Evidemment, ce genre d’établissement ne peut ouvrir sans le soutien des collectivités locales. Il est nécessaire de consulter les élus et d’obtenir leur accord. En ce qui concerne le voisinage, l’expérience montre que les centres servent à pacifier les relations entre les habitants et les usagers de drogues. Moins de bagarres, moins de seringues qui traînent par terre, un environnement plus sain. Enfin, à chaque centre est attaché un régulateur. C’est une personne chargée de faire le lien entre les usagers et les voisins du centre, un interlocuteur privilégié, qui s’attache à faire corriger les éventuelles incivilités et permet de trouver des réponses sans faire intervenir la police. Les salles d’injection sont des outils de pacification.

L’ouverture de salles d’injection semble dépasser les clivages politiques. Quels sont les arguments avancés de part et d’autre ?

Il existe deux points de vue sur la création de salles d’injection. Il y a d’abord l’analyse pragmatique : c’est celle des soignants, qui assistent à la souffrance des hommes et des femmes qui sont enchaînés à leur addiction, et des élus locaux, qui ont le devoir de prendre en compte les problèmes de voisinage liés à la mise en place de ce type de centres. Ces deux catégories sont à la recherche des solutions qui répondront à ce problème de santé publique.

Il y a ensuite ceux qui ont une vision juridique, voire idéologique. Selon eux, la loi est la loi et il n’y a pas à en démordre. Etienne Apaire (président de la Mission interministérielle de lutte contre la drogue et la toxicomanie) fait partie de ceux qui suivent cette ligne.

On n’imagine pas de ne pas venir en aide à un diabétique. Mais à un toxicomane, si ! Ce raisonnement est souvent tenu par ceux qui ne connaissent pas les toxicomanes et qui considèrent ces personnes comme des délinquants, pas comme des malades. Pour résumer leur analyse : celui qui fait ce qui est interdit n’a pas à être pris en charge.

Etienne Apaire s’est en effet déclaré résolument contre l’expérimentation des salles d’injection en France. Leur ouverture ne semble pas pour demain…

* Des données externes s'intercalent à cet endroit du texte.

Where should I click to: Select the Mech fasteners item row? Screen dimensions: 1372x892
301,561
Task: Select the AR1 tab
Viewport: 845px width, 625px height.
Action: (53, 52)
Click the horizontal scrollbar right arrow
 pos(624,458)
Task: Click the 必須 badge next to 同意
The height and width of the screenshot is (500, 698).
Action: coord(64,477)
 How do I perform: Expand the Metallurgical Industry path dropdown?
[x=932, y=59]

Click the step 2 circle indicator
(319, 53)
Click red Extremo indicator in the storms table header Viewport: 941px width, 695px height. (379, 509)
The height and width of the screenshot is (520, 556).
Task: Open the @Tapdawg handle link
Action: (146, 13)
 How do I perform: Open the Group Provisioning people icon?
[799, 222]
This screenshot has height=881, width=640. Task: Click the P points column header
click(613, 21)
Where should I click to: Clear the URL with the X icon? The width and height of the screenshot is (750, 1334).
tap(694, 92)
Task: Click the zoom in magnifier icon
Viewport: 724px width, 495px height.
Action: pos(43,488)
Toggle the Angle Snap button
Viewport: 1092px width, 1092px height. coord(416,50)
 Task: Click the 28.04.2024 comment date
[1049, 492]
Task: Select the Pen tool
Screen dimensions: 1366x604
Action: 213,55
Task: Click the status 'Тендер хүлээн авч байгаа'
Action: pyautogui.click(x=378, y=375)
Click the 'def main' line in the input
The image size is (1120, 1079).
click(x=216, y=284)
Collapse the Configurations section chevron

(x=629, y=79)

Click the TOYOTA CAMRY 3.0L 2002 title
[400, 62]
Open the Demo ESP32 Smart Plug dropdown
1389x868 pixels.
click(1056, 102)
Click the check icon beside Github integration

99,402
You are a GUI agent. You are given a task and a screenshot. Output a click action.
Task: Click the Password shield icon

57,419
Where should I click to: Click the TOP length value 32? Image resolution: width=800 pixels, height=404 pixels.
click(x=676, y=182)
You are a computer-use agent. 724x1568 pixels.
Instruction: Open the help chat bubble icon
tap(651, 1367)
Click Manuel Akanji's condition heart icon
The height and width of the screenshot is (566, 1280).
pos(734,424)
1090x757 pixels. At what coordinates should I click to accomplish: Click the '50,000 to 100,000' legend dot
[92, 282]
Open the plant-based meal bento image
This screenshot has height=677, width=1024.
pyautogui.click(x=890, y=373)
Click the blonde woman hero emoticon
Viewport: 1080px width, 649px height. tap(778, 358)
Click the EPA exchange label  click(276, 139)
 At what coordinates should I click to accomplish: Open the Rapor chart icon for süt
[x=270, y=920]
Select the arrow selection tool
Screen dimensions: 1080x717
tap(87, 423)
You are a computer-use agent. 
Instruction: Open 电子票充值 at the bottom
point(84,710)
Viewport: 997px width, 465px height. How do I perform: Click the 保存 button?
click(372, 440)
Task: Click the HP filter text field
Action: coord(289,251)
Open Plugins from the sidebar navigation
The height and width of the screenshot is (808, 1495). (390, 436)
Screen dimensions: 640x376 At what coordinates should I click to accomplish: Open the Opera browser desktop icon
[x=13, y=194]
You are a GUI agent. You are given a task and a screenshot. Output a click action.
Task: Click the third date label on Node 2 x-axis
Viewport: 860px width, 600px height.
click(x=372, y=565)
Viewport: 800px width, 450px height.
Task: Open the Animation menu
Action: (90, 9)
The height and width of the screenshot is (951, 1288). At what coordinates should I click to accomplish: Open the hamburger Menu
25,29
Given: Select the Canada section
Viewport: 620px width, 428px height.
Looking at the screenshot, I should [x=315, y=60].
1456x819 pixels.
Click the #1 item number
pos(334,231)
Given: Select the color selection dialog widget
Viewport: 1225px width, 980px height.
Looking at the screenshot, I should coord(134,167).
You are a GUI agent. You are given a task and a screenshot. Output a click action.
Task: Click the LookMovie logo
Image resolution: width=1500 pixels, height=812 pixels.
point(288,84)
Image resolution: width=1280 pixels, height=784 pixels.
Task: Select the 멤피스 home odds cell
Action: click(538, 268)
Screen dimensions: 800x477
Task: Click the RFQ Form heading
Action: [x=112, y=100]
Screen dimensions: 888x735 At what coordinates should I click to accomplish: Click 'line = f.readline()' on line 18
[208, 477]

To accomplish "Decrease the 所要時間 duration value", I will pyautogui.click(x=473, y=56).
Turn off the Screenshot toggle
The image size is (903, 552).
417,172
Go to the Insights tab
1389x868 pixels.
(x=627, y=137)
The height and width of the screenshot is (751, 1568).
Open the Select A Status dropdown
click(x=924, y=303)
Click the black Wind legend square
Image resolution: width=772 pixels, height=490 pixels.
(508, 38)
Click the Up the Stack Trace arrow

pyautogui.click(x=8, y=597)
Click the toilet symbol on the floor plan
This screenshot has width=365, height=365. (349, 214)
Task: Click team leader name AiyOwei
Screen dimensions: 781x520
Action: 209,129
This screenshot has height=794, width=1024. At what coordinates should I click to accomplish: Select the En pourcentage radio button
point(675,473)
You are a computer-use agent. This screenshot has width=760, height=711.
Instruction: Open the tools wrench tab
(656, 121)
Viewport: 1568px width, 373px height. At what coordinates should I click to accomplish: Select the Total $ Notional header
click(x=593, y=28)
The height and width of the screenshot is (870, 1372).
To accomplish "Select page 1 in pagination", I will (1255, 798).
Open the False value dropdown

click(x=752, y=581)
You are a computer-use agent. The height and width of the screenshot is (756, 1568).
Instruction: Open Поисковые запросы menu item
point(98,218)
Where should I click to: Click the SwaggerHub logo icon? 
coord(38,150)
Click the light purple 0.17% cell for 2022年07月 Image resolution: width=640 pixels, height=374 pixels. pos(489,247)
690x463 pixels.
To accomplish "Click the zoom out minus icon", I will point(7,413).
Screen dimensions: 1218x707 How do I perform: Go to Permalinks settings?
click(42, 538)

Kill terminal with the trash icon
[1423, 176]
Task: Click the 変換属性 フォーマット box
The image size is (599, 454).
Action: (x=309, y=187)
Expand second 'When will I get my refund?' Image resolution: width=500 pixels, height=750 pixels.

Roselyne Bachelot, ministre de la santé, a déclaré son intérêt pour une expérimentation. Est-ce la ministre de la santé ou Etienne Apaire qui décide des choix de santé publique aujourd’hui en France ?

De nombreux élus locaux se sont saisis du sujet. Marseille [dirigée par l’UMP] a mis en place un groupe de travail. Paris [dirigé par un élu PS] va faire de même. De nombreux rapports français et étrangers soulignent l’intérêt de santé publique des salles d’injection. La commission parlementaire ne pourra s’asseoir indéfiniment sur ce sujet.